# [EXERCISE TEXT]
######

A little walk

December 1st, 2001

"Oh I'm so sorry..."
- Dorota Porazinska, upon hearing my camera clattering onto the ice.

Went for a very small walk today. About 1.5 hours in duration. Very brief for Lake Hoare where people leave at 7AM and don't return until 7PM when dinner is served. We walked up the lake for a while. Dorota had to catch a helo back to town so she didn't have much time and I didn't feel good going off by myself for fear of causing an international incident. The preparation for life at Lake Hoare is significant. The NSF makes you watch several videos that explains why you'll be peeing into barrels and walking keeping away from disturbing rocks and unmolested piles of dirt. The answer is we, the United States of America, have a treaty with the other major nations of the world guaranteeing we won't disturb this place. As representatives of the US of A we have the obligation to follow that treaty.

All of that, and not fear of becoming lost, is why I wanted to take my first walk with someone who knew where she was going. Dorota is a biologist with the University of Colorado and has spent four seasons on the ice, three of them with significant time at Lake Hoare. She walked fast. That's the back of her head in the picture. That's mostly what I saw as we went.

She was reasonably amazed I was 42 years old, which I suppose is a double-edged comment to make. While I must seem younger, nobody here has a 16-year old daughter at home. Last night one researcher, a post-doc from University of New Mexico, asked me what I was doing here. No. Actually when he found out I was 42 he asked me what I was doing here. I guess to a lot of people this place is like a giant extension of university life. Old guys and ladies are not in abundance, though guys 40 and older are around and in the end it's people my age and older who are wielding almighty ice power.

I wield absolutely no ice power. I'm here to support Tony's project: to make power from sunlight and get data onto the network with minimal effort. Then there's just the business about being here in Antarctica.

######

# [SOURCE MATERIAL]
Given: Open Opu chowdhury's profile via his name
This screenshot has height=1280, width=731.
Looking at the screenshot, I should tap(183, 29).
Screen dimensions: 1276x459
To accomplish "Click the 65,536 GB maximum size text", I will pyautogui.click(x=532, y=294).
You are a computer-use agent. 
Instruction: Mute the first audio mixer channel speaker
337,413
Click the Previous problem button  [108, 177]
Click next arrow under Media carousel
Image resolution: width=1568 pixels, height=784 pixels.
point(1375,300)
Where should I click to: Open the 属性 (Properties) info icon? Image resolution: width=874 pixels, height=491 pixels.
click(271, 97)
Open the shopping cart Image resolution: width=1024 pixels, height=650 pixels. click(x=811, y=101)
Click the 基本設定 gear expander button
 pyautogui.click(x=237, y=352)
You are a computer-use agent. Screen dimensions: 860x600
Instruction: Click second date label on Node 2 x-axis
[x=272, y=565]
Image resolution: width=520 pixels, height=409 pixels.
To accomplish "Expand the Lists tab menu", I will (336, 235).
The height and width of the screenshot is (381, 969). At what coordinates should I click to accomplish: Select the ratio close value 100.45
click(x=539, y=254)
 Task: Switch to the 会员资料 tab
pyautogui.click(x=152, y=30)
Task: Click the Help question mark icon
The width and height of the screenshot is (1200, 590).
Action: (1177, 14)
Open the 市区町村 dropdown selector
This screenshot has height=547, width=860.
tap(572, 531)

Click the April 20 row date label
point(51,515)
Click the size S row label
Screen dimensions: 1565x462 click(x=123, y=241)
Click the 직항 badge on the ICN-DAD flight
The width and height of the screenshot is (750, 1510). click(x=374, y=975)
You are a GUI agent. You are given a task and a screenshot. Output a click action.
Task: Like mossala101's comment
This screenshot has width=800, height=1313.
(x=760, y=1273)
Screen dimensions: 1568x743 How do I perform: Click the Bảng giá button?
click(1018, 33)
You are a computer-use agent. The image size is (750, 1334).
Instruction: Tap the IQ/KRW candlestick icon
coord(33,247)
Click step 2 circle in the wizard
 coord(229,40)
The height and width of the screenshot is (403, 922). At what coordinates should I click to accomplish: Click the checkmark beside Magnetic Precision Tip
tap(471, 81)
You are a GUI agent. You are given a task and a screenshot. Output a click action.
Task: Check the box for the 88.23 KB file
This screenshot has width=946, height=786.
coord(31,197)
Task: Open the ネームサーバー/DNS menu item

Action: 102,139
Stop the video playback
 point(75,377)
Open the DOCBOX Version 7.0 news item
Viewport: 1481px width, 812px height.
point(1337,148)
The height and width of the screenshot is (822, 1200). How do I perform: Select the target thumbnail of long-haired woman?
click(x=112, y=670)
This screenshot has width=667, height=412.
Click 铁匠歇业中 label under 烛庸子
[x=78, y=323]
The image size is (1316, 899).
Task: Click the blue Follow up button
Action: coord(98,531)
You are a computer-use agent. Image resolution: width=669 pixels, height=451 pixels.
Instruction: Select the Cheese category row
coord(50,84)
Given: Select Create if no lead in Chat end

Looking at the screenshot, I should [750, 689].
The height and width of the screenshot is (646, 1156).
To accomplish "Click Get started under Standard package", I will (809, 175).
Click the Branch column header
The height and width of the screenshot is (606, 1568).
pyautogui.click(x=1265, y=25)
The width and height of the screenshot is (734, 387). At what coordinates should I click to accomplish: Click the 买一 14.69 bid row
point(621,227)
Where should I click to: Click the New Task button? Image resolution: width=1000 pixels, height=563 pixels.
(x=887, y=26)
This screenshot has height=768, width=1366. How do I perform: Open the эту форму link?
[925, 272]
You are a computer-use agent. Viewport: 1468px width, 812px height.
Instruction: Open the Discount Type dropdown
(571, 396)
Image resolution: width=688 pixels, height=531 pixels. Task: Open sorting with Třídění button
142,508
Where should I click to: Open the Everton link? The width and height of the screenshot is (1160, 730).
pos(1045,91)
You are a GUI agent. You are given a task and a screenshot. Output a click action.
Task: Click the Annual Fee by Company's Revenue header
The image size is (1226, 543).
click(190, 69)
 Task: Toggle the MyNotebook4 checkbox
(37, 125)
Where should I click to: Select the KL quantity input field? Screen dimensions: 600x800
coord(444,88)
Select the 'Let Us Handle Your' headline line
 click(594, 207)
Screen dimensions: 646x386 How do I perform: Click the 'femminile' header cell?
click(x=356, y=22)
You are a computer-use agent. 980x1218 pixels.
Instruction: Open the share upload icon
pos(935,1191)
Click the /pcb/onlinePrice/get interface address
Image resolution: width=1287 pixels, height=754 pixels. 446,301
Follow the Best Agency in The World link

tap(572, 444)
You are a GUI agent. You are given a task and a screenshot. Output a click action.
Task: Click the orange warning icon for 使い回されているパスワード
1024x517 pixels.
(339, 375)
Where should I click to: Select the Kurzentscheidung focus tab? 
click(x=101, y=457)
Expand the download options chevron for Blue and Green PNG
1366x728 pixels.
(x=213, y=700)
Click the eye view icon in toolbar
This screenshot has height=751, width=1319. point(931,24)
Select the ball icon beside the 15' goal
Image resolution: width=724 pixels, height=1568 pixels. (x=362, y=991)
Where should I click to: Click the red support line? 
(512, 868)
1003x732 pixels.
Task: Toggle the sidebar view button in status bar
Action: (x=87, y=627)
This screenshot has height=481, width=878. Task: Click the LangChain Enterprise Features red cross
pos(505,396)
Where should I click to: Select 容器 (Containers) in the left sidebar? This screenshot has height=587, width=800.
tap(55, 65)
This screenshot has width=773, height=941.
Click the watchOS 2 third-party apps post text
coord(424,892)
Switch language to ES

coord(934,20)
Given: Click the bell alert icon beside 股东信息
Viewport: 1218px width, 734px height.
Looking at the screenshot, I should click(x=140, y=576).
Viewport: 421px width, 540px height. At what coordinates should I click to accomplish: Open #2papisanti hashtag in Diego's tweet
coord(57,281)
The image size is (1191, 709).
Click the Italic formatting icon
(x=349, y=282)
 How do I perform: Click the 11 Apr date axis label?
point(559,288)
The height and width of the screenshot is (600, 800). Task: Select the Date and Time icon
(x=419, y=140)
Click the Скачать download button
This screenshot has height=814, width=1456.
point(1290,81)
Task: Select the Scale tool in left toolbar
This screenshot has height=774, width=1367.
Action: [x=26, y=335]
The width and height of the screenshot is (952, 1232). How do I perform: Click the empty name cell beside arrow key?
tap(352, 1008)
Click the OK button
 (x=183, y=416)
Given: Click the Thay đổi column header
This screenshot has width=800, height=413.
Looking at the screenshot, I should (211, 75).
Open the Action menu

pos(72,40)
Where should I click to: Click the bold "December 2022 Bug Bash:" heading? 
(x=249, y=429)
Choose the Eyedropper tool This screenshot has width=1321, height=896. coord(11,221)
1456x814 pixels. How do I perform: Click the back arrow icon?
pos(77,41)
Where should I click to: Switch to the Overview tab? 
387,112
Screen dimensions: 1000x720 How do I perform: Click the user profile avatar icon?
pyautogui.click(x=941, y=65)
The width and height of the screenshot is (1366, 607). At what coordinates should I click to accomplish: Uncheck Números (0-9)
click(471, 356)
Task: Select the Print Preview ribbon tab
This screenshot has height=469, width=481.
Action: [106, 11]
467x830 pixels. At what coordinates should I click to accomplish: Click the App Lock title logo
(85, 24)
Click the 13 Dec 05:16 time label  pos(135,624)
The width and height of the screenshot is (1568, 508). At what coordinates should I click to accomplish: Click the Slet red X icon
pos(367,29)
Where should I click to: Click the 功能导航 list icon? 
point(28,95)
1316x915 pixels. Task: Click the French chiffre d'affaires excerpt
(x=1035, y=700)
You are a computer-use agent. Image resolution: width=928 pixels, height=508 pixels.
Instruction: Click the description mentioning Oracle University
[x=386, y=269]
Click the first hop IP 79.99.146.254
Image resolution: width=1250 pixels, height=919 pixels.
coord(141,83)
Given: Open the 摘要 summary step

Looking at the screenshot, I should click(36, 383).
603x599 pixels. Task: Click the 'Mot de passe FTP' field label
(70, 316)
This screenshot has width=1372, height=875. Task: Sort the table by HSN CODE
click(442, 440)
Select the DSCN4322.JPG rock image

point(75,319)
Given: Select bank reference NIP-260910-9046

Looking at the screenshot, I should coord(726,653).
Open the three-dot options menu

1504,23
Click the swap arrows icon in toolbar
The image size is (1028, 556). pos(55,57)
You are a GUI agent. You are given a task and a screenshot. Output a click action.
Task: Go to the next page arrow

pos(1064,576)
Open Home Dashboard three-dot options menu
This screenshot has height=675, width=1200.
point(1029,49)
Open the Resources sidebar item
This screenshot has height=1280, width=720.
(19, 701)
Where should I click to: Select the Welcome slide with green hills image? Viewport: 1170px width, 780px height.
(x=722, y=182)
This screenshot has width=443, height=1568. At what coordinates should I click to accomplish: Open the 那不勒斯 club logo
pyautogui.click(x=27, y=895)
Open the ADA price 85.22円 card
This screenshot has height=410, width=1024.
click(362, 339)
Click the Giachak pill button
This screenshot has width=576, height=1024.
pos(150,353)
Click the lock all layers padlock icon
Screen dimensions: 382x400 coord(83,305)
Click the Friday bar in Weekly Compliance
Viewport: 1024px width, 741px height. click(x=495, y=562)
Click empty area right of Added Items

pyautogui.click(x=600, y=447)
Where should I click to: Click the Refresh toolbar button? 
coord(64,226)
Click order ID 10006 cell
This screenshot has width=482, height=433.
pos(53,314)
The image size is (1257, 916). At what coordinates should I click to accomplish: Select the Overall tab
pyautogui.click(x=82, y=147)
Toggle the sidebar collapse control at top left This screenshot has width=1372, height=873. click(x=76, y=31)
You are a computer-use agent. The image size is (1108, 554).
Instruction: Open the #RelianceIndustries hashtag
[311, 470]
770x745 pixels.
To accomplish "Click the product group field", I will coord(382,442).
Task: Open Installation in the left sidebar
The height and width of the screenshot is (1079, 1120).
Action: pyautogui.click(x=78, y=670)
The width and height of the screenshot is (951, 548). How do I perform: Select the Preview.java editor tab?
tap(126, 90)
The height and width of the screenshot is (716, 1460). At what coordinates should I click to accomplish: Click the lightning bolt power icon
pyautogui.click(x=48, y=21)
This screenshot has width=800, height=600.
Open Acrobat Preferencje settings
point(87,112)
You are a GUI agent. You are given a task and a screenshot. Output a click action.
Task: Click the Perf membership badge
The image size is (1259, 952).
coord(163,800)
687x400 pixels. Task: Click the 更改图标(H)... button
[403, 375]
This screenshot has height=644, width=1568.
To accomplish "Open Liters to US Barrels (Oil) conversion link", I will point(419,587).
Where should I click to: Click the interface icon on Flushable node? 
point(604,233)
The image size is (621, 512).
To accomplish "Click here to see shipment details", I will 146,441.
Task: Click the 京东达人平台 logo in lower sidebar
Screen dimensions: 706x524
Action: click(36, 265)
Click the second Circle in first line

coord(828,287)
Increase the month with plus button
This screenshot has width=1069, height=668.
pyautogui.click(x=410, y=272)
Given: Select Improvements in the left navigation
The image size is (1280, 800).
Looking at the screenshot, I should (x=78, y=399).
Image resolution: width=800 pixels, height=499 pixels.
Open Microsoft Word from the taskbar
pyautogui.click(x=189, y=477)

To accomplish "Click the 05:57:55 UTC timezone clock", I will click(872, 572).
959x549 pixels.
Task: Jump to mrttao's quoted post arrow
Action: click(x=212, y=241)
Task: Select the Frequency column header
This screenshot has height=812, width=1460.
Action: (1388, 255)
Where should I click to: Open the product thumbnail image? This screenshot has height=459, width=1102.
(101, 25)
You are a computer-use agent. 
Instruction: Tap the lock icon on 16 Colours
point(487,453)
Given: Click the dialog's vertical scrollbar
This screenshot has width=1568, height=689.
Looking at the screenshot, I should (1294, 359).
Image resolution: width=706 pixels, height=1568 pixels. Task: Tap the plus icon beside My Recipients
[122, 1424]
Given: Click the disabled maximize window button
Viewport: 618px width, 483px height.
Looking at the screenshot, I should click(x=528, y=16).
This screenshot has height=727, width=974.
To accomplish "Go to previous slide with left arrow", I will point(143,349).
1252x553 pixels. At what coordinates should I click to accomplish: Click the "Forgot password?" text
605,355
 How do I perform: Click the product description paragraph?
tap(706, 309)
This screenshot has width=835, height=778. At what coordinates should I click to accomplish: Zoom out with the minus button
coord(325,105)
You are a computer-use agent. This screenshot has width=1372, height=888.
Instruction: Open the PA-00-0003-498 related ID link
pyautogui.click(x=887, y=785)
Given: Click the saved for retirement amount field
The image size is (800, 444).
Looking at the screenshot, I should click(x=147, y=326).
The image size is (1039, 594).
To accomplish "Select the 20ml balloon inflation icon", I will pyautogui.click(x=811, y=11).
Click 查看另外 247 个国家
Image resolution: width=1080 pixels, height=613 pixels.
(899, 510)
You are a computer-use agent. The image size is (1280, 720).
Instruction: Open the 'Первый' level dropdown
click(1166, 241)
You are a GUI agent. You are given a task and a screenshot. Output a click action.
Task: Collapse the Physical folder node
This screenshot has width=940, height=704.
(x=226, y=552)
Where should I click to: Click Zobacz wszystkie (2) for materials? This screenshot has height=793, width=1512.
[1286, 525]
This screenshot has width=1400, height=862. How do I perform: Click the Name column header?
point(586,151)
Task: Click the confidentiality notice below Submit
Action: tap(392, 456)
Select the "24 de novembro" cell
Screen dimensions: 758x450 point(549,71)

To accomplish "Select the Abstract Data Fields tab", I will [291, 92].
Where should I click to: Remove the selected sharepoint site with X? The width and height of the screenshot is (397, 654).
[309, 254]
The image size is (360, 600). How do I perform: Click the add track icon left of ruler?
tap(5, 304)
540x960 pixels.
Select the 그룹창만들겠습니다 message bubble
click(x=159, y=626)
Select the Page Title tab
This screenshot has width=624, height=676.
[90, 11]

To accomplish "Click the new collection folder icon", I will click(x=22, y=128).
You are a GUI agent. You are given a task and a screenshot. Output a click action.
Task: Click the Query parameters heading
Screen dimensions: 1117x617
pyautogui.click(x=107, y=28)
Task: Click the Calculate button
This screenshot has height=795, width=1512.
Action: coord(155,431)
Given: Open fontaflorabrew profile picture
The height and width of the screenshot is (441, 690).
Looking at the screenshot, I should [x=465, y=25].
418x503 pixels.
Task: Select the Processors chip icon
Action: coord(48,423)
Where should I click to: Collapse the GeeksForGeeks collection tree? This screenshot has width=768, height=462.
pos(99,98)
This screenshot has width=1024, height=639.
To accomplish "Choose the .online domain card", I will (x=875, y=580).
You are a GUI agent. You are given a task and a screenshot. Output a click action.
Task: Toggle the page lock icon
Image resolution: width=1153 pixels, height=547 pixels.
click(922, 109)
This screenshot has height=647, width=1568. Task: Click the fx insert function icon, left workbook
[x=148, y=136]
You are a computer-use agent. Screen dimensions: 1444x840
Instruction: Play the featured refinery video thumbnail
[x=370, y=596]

######

# [ACTIVITIES]
**a)** From the Lake Hoare journal entry, reproduce the text between "She was reasonably" and "here in Antarctica.", inclusive.
**b)** Translate this sentence from the Lake Hoare journal entry into Spanish: "Dorota is a biologist with the University of Colorado and has spent four seasons on the ice, three of them with significant time at Lake Hoare."

# [TASK-BY-TASK ANSWERS]
**a)**
She was reasonably amazed I was 42 years old, which I suppose is a double-edged comment to make. While I must seem younger, nobody here has a 16-year old daughter at home. Last night one researcher, a post-doc from University of New Mexico, asked me what I was doing here. No. Actually when he found out I was 42 he asked me what I was doing here. I guess to a lot of people this place is like a giant extension of university life. Old guys and ladies are not in abundance, though guys 40 and older are around and in the end it's people my age and older who are wielding almighty ice power.

I wield absolutely no ice power. I'm here to support Tony's project: to make power from sunlight and get data onto the network with minimal effort. Then there's just the business about being here in Antarctica.

**b)** Dorota es bióloga de la Universidad de Colorado y ha pasado cuatro temporadas en el hielo, tres de ellas con un tiempo considerable en el lago Hoare.